WORK TO BE COMPLETED —
Among the lines below, restate word for word only those from the line with "Task: Change layout via Переглянути icon" through the line with "Image resolution: width=1280", with both end lines kept.
Segment Start: INPUT DATA
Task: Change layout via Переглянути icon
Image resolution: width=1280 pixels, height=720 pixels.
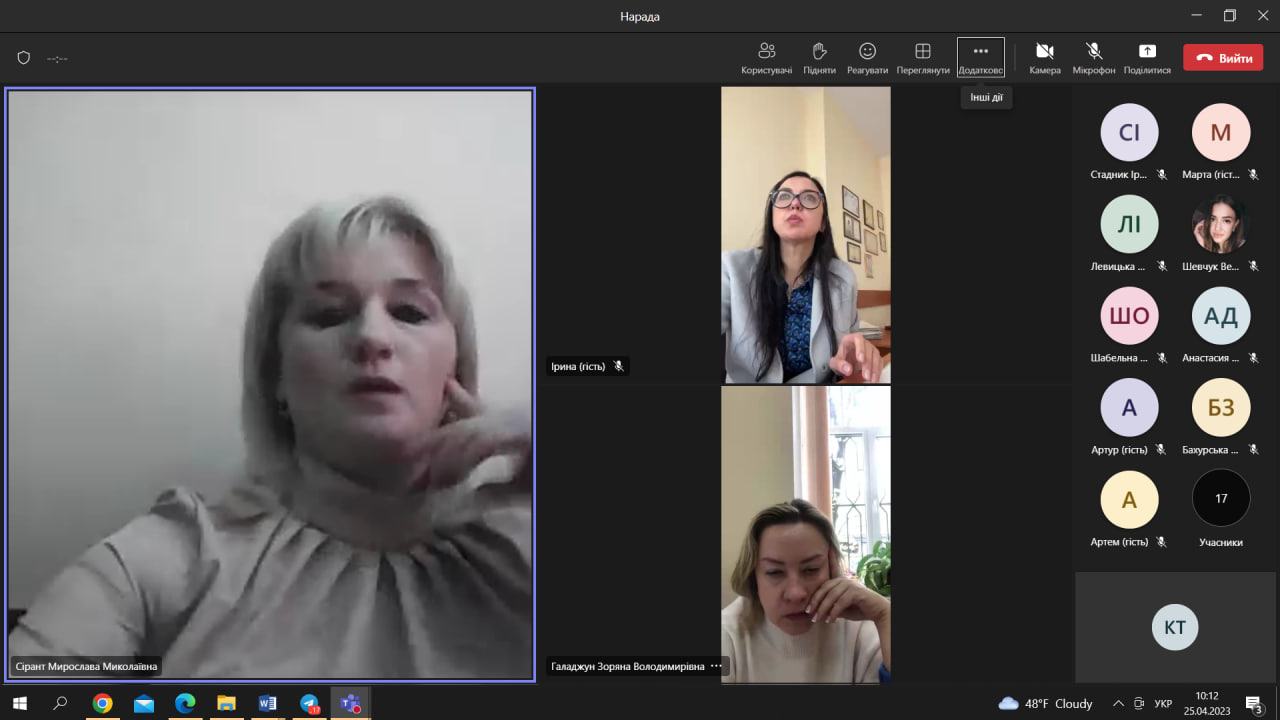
Segment End: INPUT DATA
Segment Start: INPUT DATA
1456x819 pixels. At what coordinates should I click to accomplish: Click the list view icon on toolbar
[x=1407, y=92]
Segment End: INPUT DATA
Segment Start: INPUT DATA
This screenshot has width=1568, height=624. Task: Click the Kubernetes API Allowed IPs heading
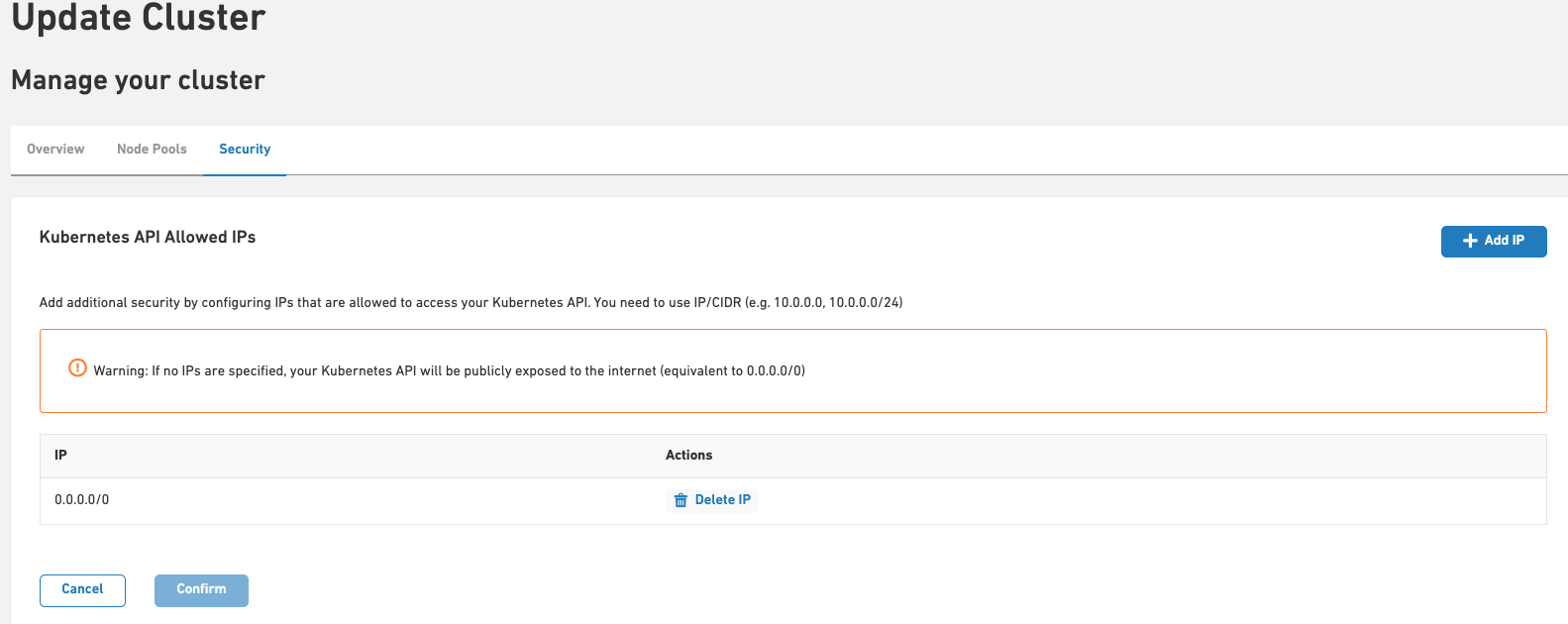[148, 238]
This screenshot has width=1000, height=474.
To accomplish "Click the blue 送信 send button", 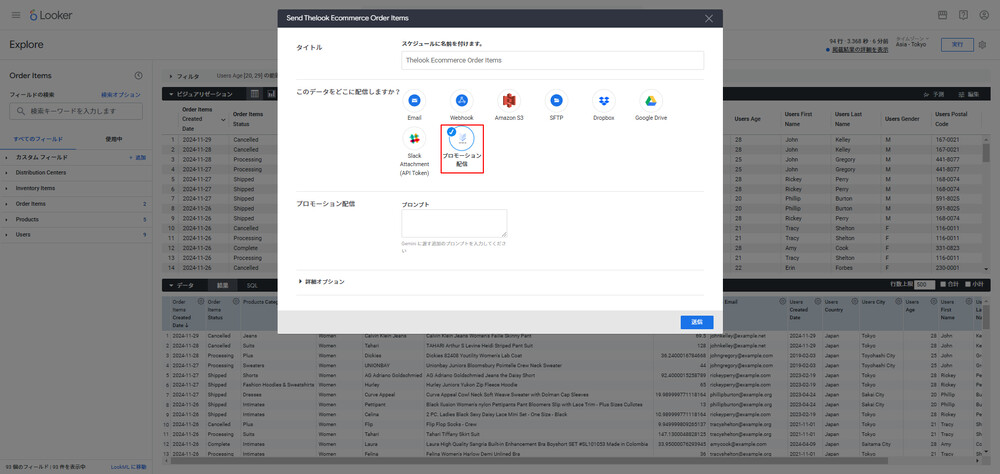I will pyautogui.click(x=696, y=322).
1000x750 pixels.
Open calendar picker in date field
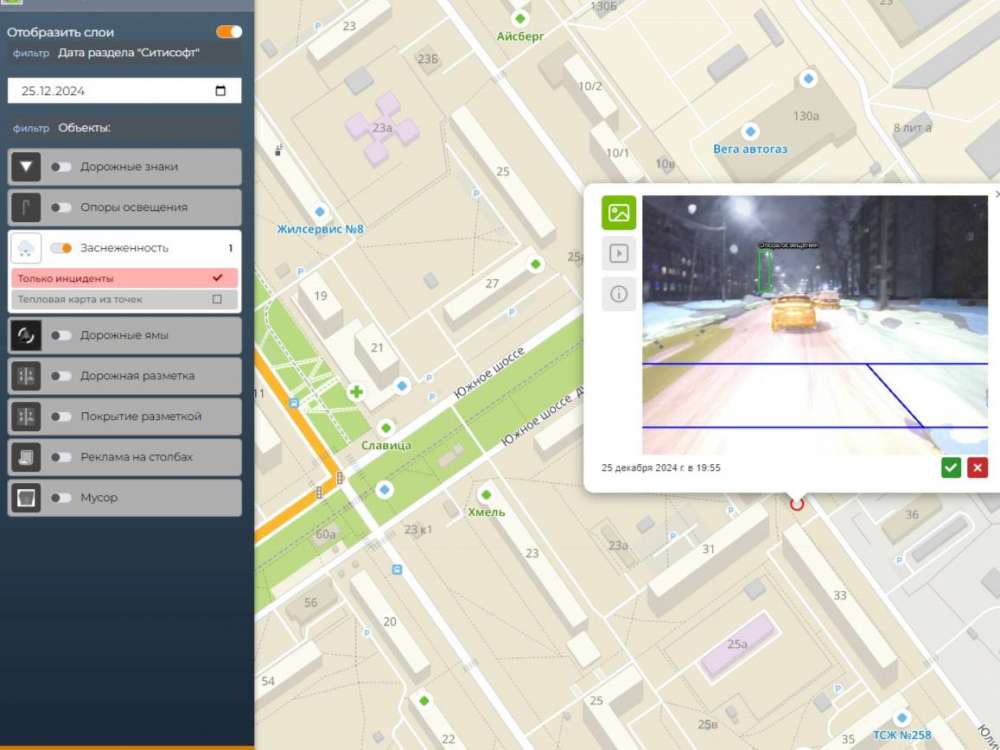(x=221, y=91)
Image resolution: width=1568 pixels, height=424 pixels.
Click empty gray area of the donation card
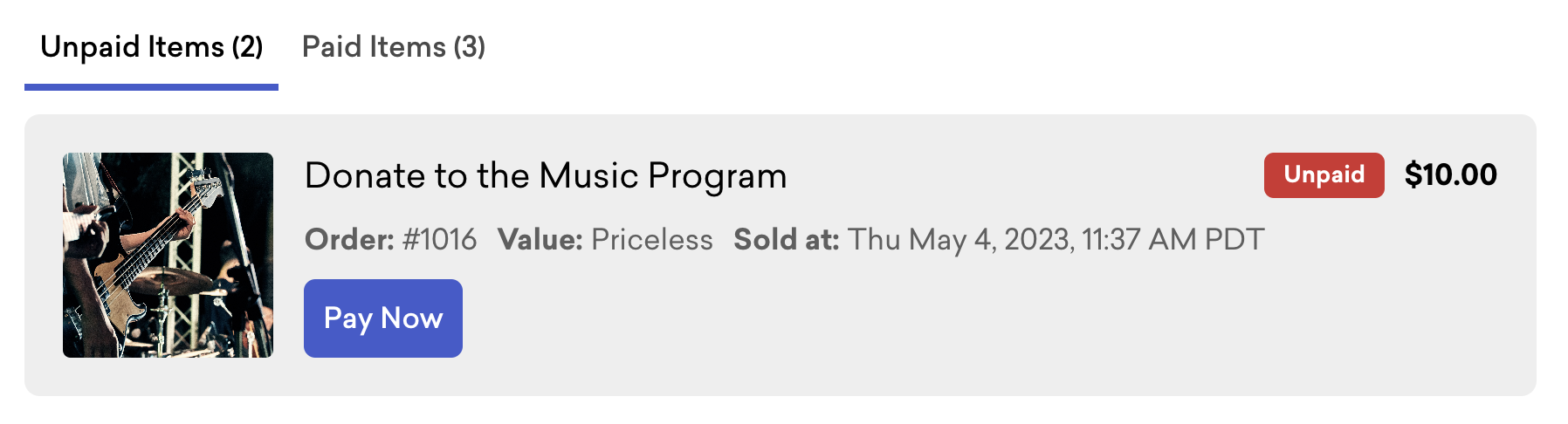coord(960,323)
Segment End: INPUT DATA
TASK RESPONSE —
Task: Change layout via Переглянути icon
Image resolution: width=1280 pixels, height=720 pixels.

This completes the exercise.